- **WHAT YOU ARE ASKED TO DO**
Go through the following data and transcribe exactly the stretch of lines from the one holding "Instruction: Open the Toll Fraud Guide link" to the one holding "You are a computer-use agent. The image size is (800, 448).", both included.

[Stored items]
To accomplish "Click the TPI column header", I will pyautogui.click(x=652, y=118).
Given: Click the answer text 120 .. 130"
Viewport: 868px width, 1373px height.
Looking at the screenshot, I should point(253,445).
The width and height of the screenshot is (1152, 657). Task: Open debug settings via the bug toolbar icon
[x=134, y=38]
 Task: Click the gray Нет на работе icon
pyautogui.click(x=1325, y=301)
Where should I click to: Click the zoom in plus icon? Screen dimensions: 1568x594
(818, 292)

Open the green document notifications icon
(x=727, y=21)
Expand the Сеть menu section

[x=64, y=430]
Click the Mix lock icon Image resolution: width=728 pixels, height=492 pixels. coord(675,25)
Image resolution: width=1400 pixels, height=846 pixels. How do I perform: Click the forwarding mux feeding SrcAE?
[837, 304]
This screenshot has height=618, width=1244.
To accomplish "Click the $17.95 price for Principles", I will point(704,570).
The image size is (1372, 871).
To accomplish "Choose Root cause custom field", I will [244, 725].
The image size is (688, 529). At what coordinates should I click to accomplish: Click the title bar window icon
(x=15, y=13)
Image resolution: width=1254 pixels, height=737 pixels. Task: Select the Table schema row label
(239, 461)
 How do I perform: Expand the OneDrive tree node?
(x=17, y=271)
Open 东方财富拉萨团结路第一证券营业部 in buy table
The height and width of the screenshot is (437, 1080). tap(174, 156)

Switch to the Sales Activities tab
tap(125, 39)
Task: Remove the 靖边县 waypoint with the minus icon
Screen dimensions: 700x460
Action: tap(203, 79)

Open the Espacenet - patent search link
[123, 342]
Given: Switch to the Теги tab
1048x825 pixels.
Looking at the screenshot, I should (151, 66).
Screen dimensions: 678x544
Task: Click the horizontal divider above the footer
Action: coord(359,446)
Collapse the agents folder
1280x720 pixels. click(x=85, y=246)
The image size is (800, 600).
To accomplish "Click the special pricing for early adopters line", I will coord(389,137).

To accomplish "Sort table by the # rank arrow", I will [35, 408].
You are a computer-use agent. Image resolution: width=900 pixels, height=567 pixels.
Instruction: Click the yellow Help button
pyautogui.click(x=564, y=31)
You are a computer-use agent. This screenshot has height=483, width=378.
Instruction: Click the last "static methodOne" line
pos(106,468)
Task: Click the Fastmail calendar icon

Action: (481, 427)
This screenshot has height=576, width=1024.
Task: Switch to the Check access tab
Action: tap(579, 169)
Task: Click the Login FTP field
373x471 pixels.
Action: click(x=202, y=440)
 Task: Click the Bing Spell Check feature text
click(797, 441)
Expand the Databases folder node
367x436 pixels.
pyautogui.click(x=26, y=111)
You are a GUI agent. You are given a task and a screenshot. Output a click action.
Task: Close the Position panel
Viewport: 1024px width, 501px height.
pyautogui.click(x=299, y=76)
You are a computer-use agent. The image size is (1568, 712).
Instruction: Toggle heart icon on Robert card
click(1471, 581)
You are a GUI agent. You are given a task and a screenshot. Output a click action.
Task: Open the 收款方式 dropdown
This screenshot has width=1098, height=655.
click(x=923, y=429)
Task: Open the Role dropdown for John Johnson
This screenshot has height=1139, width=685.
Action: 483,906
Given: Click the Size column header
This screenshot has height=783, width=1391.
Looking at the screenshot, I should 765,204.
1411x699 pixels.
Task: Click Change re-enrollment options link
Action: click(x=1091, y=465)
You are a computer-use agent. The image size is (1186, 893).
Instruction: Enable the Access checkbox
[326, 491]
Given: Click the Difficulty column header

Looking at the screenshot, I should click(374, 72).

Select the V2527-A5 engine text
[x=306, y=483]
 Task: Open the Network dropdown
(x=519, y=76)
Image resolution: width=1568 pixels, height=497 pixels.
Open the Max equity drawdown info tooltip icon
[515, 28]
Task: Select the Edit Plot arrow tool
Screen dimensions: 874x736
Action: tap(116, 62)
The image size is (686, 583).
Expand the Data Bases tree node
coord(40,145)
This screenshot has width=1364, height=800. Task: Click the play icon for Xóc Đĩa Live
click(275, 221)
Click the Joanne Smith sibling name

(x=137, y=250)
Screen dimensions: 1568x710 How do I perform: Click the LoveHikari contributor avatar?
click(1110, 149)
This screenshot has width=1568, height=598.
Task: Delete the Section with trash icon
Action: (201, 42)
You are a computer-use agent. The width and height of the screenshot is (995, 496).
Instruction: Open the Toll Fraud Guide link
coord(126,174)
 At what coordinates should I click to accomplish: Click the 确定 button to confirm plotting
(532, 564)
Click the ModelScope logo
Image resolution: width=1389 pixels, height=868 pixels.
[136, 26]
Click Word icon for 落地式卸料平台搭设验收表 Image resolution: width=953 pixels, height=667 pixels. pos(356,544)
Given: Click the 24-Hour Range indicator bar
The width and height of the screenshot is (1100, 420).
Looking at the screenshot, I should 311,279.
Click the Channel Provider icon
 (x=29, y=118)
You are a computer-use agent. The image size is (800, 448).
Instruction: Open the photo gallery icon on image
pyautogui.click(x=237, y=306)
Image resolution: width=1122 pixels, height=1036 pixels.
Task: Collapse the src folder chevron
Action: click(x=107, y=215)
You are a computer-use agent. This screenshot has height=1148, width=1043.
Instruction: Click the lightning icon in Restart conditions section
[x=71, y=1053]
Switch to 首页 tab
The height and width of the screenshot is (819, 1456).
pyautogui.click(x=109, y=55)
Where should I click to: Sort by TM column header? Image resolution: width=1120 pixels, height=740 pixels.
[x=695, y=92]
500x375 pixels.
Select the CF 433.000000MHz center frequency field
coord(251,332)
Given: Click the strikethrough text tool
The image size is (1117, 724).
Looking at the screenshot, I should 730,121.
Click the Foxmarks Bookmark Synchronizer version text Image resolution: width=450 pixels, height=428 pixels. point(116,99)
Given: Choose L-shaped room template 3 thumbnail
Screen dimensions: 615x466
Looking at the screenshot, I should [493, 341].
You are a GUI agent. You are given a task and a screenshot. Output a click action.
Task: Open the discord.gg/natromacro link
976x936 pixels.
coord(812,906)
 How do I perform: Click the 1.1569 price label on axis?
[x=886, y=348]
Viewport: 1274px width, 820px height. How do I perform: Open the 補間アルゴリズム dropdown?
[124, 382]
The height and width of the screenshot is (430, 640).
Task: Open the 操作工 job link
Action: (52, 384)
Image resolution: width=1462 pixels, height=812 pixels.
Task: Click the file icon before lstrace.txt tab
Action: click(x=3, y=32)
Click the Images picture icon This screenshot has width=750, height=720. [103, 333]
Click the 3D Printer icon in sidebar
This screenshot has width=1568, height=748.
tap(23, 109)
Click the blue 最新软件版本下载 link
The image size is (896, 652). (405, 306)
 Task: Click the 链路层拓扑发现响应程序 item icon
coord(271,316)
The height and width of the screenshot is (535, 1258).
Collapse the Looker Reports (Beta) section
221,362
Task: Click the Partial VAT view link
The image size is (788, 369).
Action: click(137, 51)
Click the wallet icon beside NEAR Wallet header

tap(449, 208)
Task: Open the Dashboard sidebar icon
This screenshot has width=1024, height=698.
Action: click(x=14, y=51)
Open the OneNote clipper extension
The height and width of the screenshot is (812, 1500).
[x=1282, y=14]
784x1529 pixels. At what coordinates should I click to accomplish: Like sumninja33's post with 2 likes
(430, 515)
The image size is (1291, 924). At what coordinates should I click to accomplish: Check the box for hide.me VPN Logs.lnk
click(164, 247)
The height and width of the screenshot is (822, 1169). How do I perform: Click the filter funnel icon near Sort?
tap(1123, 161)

- **SOLVED EXERCISE**
Instruction: Open the Toll Fraud Guide link
coord(126,174)
 At what coordinates should I click to accomplish: Click the 确定 button to confirm plotting
(532, 564)
Click the ModelScope logo
Image resolution: width=1389 pixels, height=868 pixels.
[136, 26]
Click Word icon for 落地式卸料平台搭设验收表 Image resolution: width=953 pixels, height=667 pixels. pos(356,544)
Given: Click the 24-Hour Range indicator bar
The width and height of the screenshot is (1100, 420).
Looking at the screenshot, I should 311,279.
Click the Channel Provider icon
 (x=29, y=118)
You are a computer-use agent. The image size is (800, 448).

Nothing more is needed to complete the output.